┌─ Data listing

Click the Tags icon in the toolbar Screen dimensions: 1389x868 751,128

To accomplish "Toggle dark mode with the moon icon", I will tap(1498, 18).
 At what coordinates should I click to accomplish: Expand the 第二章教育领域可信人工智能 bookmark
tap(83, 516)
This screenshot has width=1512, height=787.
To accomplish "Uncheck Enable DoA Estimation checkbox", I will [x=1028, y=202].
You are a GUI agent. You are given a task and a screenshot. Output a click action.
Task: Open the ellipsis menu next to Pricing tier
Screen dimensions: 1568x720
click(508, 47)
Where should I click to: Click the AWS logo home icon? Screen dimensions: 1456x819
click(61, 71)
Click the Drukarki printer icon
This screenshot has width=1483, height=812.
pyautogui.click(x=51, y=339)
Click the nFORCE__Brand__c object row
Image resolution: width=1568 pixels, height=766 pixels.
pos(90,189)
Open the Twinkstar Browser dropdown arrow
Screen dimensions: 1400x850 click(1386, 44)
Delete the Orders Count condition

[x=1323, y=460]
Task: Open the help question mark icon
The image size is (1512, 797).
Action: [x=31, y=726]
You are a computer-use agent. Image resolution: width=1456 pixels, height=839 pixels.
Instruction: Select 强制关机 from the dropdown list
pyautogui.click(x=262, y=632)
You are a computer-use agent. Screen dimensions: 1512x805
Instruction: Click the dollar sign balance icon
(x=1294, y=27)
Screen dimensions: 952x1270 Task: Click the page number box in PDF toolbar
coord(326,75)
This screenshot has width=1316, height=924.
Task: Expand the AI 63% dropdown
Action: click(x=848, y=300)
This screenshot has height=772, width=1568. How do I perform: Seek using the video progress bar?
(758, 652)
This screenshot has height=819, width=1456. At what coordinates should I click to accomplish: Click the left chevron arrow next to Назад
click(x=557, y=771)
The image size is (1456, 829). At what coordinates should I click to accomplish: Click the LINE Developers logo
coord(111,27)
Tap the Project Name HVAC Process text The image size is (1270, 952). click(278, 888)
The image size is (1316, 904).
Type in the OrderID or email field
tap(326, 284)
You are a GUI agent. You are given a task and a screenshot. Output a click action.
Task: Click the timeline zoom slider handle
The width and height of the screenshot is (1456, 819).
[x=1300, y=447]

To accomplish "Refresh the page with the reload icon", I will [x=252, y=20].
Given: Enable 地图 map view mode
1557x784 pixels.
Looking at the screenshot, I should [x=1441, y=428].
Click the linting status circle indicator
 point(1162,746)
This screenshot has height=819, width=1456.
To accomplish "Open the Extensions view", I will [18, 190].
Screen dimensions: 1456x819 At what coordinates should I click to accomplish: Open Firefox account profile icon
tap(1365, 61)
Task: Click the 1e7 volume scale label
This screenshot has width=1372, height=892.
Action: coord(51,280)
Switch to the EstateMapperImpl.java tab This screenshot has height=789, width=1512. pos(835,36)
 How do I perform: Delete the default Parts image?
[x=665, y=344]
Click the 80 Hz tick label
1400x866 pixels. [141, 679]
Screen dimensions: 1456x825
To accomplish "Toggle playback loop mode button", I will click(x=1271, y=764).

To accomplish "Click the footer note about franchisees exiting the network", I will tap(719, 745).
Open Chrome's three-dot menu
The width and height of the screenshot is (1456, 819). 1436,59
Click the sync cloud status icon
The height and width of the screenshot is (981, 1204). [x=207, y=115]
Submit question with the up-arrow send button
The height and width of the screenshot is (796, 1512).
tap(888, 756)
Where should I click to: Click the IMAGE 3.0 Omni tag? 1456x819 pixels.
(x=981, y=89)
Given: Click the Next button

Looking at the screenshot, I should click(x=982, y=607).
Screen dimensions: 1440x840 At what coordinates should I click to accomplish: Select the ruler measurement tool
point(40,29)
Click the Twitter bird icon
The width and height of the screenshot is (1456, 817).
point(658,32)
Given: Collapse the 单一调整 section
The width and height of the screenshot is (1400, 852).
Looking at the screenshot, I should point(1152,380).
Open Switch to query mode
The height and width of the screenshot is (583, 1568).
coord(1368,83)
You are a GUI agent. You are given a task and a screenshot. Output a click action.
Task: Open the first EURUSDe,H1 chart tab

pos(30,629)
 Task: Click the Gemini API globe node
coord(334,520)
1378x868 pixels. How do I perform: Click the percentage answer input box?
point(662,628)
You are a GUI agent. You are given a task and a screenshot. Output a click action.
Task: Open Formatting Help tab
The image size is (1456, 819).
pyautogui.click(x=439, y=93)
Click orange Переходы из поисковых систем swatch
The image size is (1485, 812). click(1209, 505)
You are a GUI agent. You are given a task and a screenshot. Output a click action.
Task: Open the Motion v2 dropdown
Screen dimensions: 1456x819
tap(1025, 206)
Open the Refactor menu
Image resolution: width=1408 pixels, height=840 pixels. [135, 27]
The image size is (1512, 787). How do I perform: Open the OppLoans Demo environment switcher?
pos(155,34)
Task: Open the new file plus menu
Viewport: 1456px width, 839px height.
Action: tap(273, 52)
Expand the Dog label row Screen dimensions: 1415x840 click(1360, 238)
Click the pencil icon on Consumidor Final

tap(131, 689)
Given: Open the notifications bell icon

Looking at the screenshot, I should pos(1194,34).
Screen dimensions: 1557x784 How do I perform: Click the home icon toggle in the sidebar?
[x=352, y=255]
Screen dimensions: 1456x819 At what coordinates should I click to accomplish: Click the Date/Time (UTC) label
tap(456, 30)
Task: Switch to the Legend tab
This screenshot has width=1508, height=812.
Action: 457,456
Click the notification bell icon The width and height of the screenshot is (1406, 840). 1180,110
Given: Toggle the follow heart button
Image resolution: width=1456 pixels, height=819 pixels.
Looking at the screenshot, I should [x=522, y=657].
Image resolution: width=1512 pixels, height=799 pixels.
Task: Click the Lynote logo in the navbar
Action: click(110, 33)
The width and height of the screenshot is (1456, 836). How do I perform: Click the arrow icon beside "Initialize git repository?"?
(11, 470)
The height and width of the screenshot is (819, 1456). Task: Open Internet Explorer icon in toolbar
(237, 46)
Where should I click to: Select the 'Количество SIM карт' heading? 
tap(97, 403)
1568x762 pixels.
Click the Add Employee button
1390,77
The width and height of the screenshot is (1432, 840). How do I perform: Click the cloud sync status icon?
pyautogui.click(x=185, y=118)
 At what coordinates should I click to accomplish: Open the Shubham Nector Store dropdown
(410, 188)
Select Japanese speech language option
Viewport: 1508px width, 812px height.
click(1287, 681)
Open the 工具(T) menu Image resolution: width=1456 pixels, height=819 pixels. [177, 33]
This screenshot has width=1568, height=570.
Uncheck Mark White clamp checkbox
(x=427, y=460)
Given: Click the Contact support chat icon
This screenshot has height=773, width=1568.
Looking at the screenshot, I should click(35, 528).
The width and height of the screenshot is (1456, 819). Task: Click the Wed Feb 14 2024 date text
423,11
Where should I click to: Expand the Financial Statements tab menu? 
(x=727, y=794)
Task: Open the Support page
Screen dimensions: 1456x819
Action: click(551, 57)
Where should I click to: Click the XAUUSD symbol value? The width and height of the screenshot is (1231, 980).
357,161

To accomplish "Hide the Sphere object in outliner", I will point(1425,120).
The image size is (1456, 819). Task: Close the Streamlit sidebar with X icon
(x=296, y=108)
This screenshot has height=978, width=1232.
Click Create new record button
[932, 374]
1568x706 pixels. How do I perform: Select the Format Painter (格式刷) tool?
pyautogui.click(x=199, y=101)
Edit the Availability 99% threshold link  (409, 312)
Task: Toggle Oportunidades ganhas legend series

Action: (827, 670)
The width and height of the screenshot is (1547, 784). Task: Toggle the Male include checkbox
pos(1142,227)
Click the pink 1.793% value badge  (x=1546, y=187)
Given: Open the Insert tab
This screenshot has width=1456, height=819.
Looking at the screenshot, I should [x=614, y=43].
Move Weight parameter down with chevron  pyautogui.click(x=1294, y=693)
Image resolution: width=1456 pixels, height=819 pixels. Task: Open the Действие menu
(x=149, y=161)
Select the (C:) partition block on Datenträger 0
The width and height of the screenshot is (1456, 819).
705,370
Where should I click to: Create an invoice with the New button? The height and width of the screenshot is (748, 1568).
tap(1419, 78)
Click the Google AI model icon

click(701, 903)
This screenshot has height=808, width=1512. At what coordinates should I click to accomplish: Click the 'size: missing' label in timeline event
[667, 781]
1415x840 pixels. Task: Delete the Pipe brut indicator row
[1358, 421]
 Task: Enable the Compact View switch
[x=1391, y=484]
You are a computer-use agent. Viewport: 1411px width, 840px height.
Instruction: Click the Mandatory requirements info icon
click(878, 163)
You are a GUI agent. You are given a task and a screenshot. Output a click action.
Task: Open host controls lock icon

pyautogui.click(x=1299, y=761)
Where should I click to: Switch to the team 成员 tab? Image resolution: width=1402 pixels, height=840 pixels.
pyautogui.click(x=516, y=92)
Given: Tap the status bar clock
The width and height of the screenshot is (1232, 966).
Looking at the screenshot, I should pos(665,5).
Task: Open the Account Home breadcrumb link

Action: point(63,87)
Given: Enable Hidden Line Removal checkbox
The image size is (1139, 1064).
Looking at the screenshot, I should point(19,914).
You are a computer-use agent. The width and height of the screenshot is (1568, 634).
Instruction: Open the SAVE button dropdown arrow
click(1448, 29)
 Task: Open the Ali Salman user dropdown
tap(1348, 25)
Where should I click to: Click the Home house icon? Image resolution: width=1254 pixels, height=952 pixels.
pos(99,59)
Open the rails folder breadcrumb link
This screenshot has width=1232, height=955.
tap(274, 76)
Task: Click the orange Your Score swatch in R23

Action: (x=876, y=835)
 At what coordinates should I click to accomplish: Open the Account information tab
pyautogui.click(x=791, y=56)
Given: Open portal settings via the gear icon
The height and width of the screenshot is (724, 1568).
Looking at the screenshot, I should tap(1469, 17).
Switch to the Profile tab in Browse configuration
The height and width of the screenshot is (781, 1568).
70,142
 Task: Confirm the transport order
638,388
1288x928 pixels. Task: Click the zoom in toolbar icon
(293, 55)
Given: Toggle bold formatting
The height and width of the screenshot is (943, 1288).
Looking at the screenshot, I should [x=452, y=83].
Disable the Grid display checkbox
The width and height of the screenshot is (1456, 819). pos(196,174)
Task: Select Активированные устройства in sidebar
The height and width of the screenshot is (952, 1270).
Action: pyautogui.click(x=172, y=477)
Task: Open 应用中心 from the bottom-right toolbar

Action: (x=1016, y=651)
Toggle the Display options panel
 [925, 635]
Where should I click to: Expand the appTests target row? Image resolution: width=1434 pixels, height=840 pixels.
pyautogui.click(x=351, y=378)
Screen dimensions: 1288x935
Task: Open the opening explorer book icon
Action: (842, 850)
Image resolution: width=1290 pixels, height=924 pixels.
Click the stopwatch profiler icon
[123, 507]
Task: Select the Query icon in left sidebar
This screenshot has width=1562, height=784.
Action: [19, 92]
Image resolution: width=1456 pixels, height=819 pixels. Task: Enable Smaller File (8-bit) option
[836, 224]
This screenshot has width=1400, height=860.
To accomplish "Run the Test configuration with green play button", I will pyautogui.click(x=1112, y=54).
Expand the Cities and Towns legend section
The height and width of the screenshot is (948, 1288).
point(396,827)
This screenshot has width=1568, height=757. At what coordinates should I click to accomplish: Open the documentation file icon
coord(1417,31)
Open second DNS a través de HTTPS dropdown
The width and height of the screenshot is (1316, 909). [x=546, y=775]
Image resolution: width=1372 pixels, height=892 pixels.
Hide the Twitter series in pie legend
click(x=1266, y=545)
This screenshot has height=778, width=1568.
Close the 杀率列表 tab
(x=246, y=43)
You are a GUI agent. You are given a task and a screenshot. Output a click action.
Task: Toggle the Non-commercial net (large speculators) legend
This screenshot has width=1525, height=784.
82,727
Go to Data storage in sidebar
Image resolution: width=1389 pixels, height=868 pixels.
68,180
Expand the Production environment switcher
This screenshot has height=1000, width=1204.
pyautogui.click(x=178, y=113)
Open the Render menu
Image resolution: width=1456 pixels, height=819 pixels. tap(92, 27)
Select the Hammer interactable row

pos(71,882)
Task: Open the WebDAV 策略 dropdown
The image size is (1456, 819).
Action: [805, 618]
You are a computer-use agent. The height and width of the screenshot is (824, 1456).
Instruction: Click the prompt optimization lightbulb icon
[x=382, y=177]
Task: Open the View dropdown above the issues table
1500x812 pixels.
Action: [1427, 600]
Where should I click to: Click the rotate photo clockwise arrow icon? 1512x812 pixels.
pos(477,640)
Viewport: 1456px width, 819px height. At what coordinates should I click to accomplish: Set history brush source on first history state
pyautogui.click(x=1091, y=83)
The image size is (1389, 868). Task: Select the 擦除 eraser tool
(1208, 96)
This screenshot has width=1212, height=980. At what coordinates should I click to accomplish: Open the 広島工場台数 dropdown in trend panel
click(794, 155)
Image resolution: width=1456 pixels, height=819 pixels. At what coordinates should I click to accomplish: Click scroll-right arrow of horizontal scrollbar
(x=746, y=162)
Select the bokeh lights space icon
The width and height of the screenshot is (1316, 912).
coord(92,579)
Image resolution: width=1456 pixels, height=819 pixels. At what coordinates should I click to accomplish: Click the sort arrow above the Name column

└─

■ **Exercise directions**
In the entries above, find the line holding "The image size is (1316, 904)." and the line holding "Task: Click the 1e7 volume scale label", then retype exactly those two lines and every line between them, and nothing else.

■ **Result of the exercise**
The image size is (1316, 904).
Type in the OrderID or email field
tap(326, 284)
You are a GUI agent. You are given a task and a screenshot. Output a click action.
Task: Click the timeline zoom slider handle
The width and height of the screenshot is (1456, 819).
[x=1300, y=447]

To accomplish "Refresh the page with the reload icon", I will [x=252, y=20].
Given: Enable 地图 map view mode
1557x784 pixels.
Looking at the screenshot, I should [x=1441, y=428].
Click the linting status circle indicator
 point(1162,746)
This screenshot has height=819, width=1456.
To accomplish "Open the Extensions view", I will [18, 190].
Screen dimensions: 1456x819 At what coordinates should I click to accomplish: Open Firefox account profile icon
tap(1365, 61)
Task: Click the 1e7 volume scale label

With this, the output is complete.